_DATA SHOWN_:

[Start of Attachment]

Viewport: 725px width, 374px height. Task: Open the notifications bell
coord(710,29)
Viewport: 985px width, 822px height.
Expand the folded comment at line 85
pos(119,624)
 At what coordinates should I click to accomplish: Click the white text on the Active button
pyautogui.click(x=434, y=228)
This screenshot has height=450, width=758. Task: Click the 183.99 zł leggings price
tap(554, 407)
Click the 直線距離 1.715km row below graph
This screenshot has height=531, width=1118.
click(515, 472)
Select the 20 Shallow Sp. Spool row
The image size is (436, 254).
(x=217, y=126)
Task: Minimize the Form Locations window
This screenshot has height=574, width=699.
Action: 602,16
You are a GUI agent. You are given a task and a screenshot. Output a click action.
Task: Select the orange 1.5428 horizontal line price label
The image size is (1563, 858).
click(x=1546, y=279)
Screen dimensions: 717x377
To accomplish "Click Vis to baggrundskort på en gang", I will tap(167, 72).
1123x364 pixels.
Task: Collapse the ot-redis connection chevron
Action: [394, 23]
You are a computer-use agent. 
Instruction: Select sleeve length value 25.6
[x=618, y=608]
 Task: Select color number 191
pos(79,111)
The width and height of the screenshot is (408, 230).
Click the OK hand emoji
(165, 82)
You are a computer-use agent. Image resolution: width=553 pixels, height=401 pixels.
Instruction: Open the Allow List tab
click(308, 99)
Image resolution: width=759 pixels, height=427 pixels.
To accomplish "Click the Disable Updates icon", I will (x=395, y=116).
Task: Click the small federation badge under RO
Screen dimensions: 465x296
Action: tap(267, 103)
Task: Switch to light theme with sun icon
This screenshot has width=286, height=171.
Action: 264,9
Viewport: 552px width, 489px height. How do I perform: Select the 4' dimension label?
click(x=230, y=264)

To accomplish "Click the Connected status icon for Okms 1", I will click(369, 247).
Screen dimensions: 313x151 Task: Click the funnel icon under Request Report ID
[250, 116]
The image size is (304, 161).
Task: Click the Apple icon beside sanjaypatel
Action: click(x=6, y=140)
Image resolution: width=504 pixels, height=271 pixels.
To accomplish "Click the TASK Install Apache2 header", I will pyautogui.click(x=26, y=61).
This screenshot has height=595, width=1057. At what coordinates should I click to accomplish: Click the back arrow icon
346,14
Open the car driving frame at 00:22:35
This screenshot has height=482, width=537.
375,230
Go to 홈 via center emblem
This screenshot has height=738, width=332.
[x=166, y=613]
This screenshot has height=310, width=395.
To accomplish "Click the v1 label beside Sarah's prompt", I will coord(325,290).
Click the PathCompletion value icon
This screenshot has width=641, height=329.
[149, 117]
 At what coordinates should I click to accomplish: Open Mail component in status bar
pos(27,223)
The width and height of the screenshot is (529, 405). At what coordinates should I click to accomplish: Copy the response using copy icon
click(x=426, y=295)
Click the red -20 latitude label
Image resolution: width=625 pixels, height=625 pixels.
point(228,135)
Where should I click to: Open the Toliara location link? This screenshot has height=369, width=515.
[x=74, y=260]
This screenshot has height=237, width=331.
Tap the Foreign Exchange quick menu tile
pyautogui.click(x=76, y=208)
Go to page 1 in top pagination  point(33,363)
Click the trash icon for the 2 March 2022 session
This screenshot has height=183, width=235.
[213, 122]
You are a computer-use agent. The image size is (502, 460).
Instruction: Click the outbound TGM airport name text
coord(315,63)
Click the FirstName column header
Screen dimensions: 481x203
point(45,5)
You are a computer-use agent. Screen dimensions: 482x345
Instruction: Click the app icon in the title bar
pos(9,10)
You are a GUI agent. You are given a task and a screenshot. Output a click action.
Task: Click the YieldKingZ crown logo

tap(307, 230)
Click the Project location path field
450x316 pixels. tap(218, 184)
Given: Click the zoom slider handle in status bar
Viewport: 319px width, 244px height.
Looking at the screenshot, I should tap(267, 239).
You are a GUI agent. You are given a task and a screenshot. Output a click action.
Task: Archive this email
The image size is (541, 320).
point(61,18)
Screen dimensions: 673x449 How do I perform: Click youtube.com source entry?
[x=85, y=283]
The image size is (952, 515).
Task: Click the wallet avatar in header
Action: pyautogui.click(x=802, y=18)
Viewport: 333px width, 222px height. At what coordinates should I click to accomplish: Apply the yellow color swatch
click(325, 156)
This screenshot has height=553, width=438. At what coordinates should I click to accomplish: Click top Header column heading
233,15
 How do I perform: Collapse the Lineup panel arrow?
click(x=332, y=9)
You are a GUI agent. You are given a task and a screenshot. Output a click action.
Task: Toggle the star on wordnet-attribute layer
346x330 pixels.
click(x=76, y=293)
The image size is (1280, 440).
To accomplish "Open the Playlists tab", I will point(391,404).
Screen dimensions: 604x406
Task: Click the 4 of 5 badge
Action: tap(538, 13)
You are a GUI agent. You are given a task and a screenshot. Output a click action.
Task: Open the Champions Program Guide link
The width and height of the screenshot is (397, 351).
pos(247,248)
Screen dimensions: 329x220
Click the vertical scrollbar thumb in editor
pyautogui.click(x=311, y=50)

[End of Attachment]

_EXERCISE DESCRIPTION_:
Go through the listing above and pull out each line containing the word "computer".

_REPLY_:
You are a computer-use agent. 
You are a computer-use agent. Image resolution: width=553 pixels, height=401 pixels.
You are a computer-use agent. The image size is (502, 460).
You are a computer-use agent. Screen dimensions: 482x345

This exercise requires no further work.